The main reason for the occurrence of permafrost is the extremely cold climate, in which the rocks have temperatures below their freezing point. Permafrost is the result of harsh climatic conditions, mainly severe winters with little snow.
The following factors contribute to the formation and preservation of permafrost:
negative average annual temperatures, severe and long winters, the depth of freezing exceeds the depth of summer thawing.

Permafrost has a great impact on human economic activity. It creates significant obstacles for the production of earthworks, the construction and operation of various buildings, etc. Heated buildings erected on permafrost eventually settle due to thawing of the soil under them, cracks appear in them, and sometimes they collapse. Permafrost also complicates water supply in settlements and on railways. This required the development of special construction methods in permafrost conditions.

Permafrost contributes to waterlogging of agricultural land, as a result of which additional reclamation work is required, i.e., the removal of excess moisture from the fields.
Two of the positive factors can be distinguished: the creation of natural refrigerators for storing perishable products and the saving of fastening material in mines and mines.

Permafrost has a diverse impact on the nature of the provinces where it is widespread.
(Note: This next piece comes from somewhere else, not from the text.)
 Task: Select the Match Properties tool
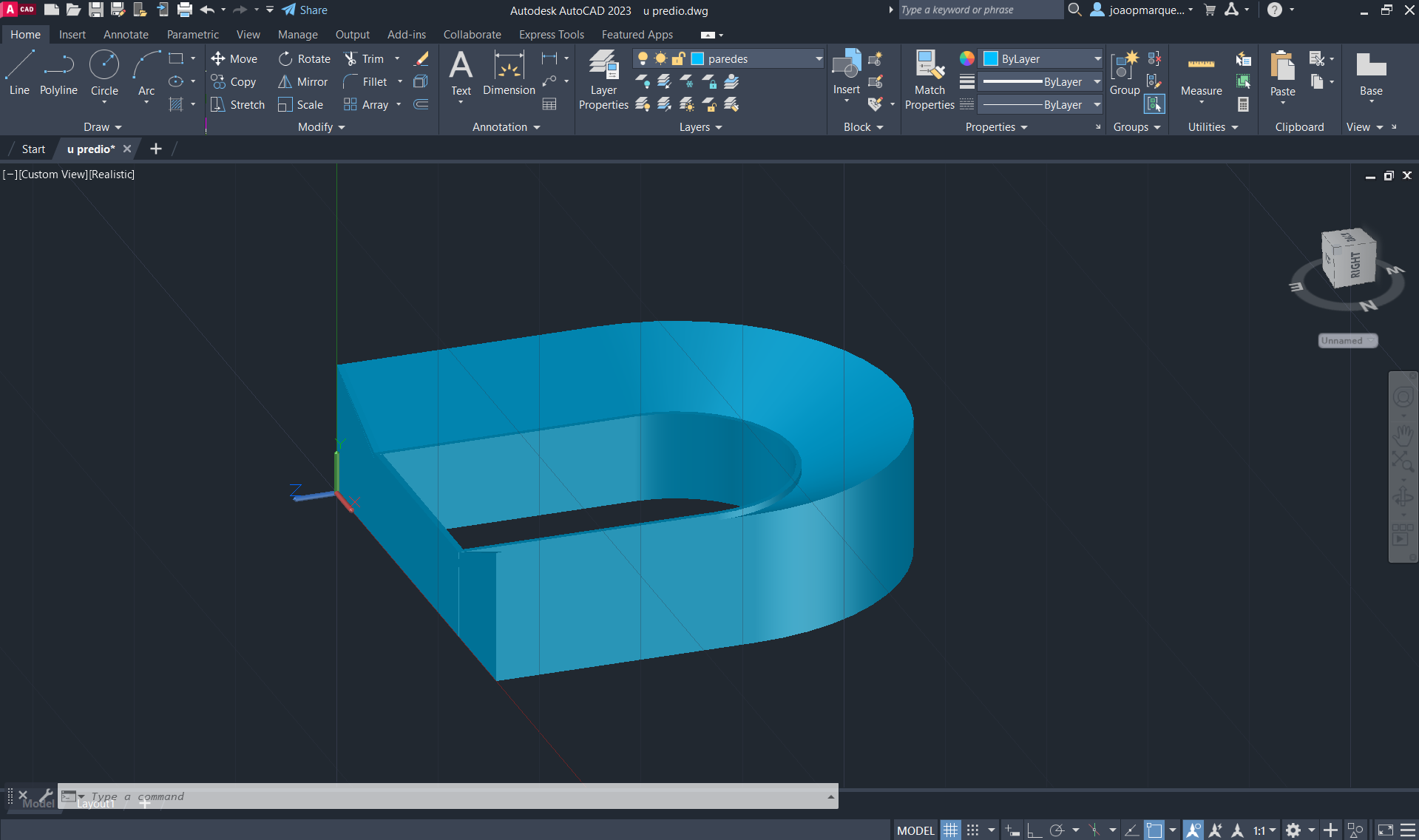[929, 80]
First of all, it impedes the movement of groundwater - subpermafrost, interpermafrost and, especially, suprapermafrost, located closest to the surface. This severely limits the underground feeding of the rivers of Central and Eastern Siberia. Under these conditions, groundwater often forms ice, swelling mounds and other forms of relief, imparting specific features of the land surface of the eastern regions of Siberia. In the northeastern part of the CIS, there are about 4000 icings (in Yakut - taryn), which contain about 25 billion cubic meters of ice. The thawing of frozen soils and their subsidence contribute to the widespread distribution of thermokarst and the peculiar relief of the North Siberian, Indigirskaya, Kolymskaya, Central Yakutsk and other lowlands and plateaus in the permafrost regions due to it.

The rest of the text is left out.